Item-finding records
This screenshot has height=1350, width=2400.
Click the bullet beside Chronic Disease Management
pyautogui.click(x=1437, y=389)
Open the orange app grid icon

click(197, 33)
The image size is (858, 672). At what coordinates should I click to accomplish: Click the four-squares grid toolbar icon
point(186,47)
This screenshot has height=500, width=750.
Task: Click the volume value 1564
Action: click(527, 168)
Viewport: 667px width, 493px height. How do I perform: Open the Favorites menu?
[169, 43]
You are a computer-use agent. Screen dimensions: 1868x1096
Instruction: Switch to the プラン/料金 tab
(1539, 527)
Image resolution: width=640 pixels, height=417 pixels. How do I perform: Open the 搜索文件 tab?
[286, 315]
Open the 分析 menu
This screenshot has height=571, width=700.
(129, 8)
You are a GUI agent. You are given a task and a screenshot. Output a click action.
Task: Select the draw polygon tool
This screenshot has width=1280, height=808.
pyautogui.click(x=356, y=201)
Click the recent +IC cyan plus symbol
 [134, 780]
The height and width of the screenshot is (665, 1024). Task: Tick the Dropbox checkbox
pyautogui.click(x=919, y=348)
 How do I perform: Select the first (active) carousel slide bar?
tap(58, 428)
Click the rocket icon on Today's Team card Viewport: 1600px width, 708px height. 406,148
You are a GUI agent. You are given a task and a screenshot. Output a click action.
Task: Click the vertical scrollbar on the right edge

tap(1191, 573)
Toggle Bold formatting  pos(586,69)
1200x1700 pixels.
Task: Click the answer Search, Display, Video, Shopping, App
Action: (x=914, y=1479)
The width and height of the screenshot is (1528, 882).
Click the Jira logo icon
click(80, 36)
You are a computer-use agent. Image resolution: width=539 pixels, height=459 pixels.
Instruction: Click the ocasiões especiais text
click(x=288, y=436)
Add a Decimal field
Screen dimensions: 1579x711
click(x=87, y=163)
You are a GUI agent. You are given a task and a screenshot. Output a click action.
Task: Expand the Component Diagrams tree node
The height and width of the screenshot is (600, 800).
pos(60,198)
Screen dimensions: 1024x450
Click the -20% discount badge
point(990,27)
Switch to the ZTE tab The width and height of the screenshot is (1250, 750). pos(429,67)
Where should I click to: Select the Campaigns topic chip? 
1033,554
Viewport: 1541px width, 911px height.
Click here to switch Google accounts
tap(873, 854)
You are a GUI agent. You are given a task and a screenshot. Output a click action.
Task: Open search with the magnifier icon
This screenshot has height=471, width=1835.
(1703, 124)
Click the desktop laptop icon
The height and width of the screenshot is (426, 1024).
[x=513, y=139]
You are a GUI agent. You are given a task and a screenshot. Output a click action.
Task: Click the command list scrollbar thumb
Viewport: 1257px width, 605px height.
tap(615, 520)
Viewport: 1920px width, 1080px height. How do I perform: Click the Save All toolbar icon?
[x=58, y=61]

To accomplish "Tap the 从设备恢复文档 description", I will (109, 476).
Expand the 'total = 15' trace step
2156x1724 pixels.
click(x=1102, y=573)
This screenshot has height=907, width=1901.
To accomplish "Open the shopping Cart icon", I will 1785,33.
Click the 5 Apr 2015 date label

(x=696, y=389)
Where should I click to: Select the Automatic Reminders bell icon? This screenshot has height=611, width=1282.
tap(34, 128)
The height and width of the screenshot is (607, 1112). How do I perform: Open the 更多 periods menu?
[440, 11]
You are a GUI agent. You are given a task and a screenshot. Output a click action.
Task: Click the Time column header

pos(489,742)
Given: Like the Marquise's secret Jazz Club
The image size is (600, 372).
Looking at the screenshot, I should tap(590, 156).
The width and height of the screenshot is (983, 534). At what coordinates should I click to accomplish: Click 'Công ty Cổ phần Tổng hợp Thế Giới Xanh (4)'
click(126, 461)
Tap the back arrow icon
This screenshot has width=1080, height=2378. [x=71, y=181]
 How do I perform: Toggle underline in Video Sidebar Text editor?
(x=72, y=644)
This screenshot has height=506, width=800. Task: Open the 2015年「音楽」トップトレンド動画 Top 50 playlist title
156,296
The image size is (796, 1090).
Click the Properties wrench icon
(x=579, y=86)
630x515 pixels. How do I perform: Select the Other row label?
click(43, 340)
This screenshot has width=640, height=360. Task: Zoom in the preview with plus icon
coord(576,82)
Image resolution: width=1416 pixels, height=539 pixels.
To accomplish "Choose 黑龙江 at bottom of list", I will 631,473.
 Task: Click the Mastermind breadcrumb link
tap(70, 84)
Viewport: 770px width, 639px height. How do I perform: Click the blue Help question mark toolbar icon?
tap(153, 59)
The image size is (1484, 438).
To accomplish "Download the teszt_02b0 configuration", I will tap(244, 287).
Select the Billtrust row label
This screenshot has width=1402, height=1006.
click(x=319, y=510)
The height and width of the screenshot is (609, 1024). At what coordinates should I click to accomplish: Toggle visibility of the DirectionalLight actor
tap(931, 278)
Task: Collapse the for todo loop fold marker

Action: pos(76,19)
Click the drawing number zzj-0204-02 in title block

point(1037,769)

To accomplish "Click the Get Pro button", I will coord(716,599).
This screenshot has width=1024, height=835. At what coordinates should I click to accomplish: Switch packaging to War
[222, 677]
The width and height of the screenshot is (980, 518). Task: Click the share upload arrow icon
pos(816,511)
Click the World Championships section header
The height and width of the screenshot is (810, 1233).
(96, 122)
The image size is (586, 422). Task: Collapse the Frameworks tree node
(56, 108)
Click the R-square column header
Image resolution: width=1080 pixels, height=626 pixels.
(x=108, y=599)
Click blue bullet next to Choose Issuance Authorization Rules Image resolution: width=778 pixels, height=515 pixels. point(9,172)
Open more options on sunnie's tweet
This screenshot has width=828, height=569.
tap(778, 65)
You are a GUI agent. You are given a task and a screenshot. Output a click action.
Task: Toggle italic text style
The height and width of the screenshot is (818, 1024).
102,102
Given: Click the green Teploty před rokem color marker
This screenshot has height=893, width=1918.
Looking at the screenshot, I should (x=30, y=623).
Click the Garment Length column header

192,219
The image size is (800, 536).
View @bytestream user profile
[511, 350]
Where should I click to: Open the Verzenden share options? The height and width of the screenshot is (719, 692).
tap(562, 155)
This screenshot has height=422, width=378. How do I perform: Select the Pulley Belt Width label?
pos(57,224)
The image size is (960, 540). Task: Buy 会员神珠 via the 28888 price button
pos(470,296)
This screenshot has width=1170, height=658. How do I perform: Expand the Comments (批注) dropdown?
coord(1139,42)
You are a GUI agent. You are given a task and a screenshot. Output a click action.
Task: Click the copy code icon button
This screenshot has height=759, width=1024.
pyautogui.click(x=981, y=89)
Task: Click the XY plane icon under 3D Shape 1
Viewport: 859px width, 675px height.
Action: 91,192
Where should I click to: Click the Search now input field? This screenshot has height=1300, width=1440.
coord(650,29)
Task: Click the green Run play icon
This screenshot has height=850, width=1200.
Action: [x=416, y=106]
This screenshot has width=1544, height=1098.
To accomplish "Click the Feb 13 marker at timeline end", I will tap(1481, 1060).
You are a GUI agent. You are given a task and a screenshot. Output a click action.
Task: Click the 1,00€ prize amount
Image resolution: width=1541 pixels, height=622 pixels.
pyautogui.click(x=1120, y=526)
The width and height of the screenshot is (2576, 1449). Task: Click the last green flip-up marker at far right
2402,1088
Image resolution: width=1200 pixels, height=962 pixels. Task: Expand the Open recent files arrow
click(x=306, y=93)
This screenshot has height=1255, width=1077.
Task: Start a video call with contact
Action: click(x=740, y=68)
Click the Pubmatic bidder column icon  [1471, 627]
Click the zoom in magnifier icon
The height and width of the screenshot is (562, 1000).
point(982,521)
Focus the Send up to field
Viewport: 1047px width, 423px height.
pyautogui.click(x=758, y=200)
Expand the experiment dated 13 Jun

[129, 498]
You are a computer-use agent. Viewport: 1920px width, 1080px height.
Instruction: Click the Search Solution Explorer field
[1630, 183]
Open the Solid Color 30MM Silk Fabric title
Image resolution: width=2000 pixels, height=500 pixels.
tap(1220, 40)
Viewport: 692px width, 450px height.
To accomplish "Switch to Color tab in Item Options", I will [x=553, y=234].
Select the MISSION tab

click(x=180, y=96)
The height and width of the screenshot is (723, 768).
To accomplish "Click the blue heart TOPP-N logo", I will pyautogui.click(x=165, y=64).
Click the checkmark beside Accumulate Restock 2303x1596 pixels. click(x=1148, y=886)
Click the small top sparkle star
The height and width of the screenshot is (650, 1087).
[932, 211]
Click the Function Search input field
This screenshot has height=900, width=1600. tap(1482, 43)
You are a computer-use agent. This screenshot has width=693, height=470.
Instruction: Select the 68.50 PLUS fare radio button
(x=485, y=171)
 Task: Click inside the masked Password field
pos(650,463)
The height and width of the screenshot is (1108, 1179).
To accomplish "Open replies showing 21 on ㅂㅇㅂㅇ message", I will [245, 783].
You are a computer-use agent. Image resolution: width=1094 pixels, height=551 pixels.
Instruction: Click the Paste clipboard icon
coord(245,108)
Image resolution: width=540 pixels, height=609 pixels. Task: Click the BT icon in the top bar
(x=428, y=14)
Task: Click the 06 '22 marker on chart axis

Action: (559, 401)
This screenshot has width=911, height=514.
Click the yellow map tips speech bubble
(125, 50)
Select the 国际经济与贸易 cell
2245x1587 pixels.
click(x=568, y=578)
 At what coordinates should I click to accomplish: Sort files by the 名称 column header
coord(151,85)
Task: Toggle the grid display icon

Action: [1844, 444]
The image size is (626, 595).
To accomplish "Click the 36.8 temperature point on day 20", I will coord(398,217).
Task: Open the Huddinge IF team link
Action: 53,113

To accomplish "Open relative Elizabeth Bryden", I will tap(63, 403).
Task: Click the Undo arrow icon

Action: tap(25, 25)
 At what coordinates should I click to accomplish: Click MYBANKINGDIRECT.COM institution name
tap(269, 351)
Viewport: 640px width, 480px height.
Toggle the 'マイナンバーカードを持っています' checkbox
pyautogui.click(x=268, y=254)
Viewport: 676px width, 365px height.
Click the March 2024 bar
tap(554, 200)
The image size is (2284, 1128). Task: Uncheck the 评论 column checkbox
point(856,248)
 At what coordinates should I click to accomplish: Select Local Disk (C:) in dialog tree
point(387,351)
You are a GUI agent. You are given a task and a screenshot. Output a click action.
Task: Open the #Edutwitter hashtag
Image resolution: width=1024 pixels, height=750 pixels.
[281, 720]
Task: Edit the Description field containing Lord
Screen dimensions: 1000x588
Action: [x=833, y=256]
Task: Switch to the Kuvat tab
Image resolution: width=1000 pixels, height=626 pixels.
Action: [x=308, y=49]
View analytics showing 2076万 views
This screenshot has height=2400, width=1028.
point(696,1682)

■ **THE REQUEST**
Swap "Undo" for "Redo" in the records, starting at the line that contains "Select the MISSION tab" and ending after the line that contains "point(387,351)". Reproduce only those lines, with everything else left as it is.

■ **RIGHT ANSWER**
Select the MISSION tab

click(x=180, y=96)
The height and width of the screenshot is (723, 768).
To accomplish "Click the blue heart TOPP-N logo", I will pyautogui.click(x=165, y=64).
Click the checkmark beside Accumulate Restock 2303x1596 pixels. click(x=1148, y=886)
Click the small top sparkle star
The height and width of the screenshot is (650, 1087).
[932, 211]
Click the Function Search input field
This screenshot has height=900, width=1600. tap(1482, 43)
You are a computer-use agent. This screenshot has width=693, height=470.
Instruction: Select the 68.50 PLUS fare radio button
(x=485, y=171)
 Task: Click inside the masked Password field
pos(650,463)
The height and width of the screenshot is (1108, 1179).
To accomplish "Open replies showing 21 on ㅂㅇㅂㅇ message", I will [245, 783].
You are a computer-use agent. Image resolution: width=1094 pixels, height=551 pixels.
Instruction: Click the Paste clipboard icon
coord(245,108)
Image resolution: width=540 pixels, height=609 pixels. Task: Click the BT icon in the top bar
(x=428, y=14)
Task: Click the 06 '22 marker on chart axis

Action: (559, 401)
This screenshot has width=911, height=514.
Click the yellow map tips speech bubble
(125, 50)
Select the 国际经济与贸易 cell
2245x1587 pixels.
click(x=568, y=578)
 At what coordinates should I click to accomplish: Sort files by the 名称 column header
coord(151,85)
Task: Toggle the grid display icon

Action: [1844, 444]
The image size is (626, 595).
To accomplish "Click the 36.8 temperature point on day 20", I will coord(398,217).
Task: Open the Huddinge IF team link
Action: 53,113

To accomplish "Open relative Elizabeth Bryden", I will tap(63, 403).
Task: Click the Redo arrow icon

Action: tap(25, 25)
 At what coordinates should I click to accomplish: Click MYBANKINGDIRECT.COM institution name
tap(269, 351)
Viewport: 640px width, 480px height.
Toggle the 'マイナンバーカードを持っています' checkbox
pyautogui.click(x=268, y=254)
Viewport: 676px width, 365px height.
Click the March 2024 bar
tap(554, 200)
The image size is (2284, 1128). Task: Uncheck the 评论 column checkbox
point(856,248)
 At what coordinates should I click to accomplish: Select Local Disk (C:) in dialog tree
point(387,351)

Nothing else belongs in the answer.